I thought, “I can make that.” My first attempt at the cold foam was a soupy mess. It just dissolved into the coffee. But after a few tries, I cracked the code. The secret isn’t just using heavy cream; it’s the combination of a tiny pinch of xanthan gum and whipping it in a chilled bowl. This small change creates a stable, velvety, coffee-shop-quality foam that holds its shape beautifully.
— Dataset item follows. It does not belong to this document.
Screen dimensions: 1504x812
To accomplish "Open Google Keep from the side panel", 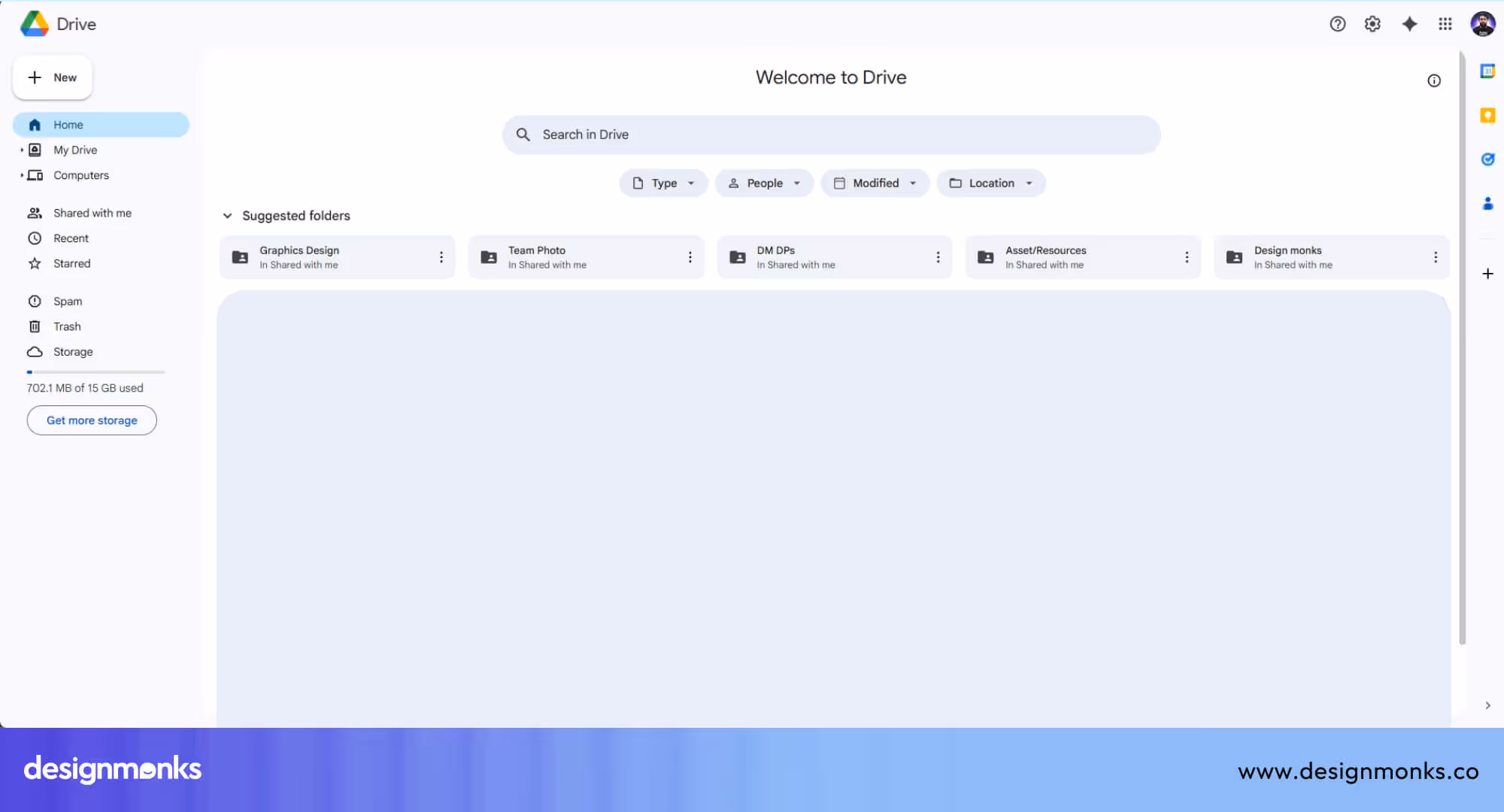I will coord(1487,114).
In this post, I’m pulling back the curtain on my perfected copycat recipe. We’re not just making an iced coffee; we’re recreating that entire fun, delicious experience from the ad. You’ll get the recipe for the perfectly balanced DunKings Iced Coffee and the surprisingly easy, cakey MUNCHKINS Skewers. Get ready to impress everyone, including yourself.

Recipe Card

Course Beverage, Snack, Dessert
Cuisine American
Featuring Copycat Recipe, Iced Coffee, Sweet Cold Foam, Donut Holes, No-Yeast Donuts
Prep Time 20 minutes
Cook Time 10 minutes
Total Time 30 minutes
Servings 2 servings
Calories 580 kcal
Author Silas

Ingredients

For the MUNCHKINS Skewers (Makes about 2 dozen)

  • 1 cup all-purpose flour
  • 1/3 cup granulated sugar
  • 1.5 tsp baking powder
  • 1/4 tsp salt
  • 1/4 tsp nutmeg, freshly grated
  • 1/2 cup whole milk
  • 1 large egg, lightly beaten
  • 2 tbsp unsalted butter, melted
  • 1 tsp vanilla extract
  • 4-6 cups vegetable oil, for frying
  • Wooden skewers

For the Vanilla Glaze

  • 1 cup powdered sugar
  • 2 tbsp milk or cream
  • 1/2 tsp vanilla extract
  • Rainbow sprinkles (optional, but highly encouraged)

For the DunKings Iced Coffee (Makes 2 drinks)

  • 2 cups strong brewed coffee or cold brew concentrate, chilled
  • 1/2 cup whole milk (or milk of your choice)
  • 4 tbsp French vanilla syrup, divided
  • Ice

For the Sweet Cold Foam

  • 1/2 cup heavy whipping cream, very cold
  • 2 tbsp 2% milk, very cold
  • 1 tbsp powdered sugar
  • A tiny pinch (less than 1/8 tsp) of xanthan gum (optional, but my secret for stability)
  • 1/4 tsp vanilla extract
  • Cinnamon sugar, for topping

A quick note on ingredients: Use a strongly brewed coffee or cold brew. Weak coffee will get lost and taste watery once you add milk and ice. For the donut holes, freshly grated nutmeg makes a world of difference compared to the pre-ground stuff. It’s the classic bakery flavor you’re looking for.

Instructions

Part 1: Making the MUNCHKINS Skewers

  1. Heat the Oil: In a heavy-bottomed pot or Dutch oven, heat about 2-3 inches of vegetable oil over medium heat until it reaches 360°F (182°C). Use a thermometer for accuracy.
  2. Mix Dry Ingredients: While the oil heats, whisk together the flour, granulated sugar, baking powder, salt, and nutmeg in a large bowl.
  3. Mix Wet Ingredients: In a separate smaller bowl, whisk together the milk, beaten egg, melted butter, and vanilla extract.
  4. Combine Batter: Pour the wet ingredients into the dry ingredients. Stir with a spatula until just combined. Do not overmix! A few lumps are perfectly fine and will ensure a tender, cakey donut hole.
  5. Fry the Donut Holes: Using a small cookie scoop or two spoons, carefully drop tablespoon-sized balls of batter into the hot oil. Don’t overcrowd the pot. Fry for about 90 seconds per side, until they are golden brown and cooked through. They should flip on their own, but you can help them along.
  6. Drain and Cool: Use a slotted spoon to transfer the cooked donut holes to a wire rack lined with paper towels to drain excess oil. Let them cool slightly before glazing.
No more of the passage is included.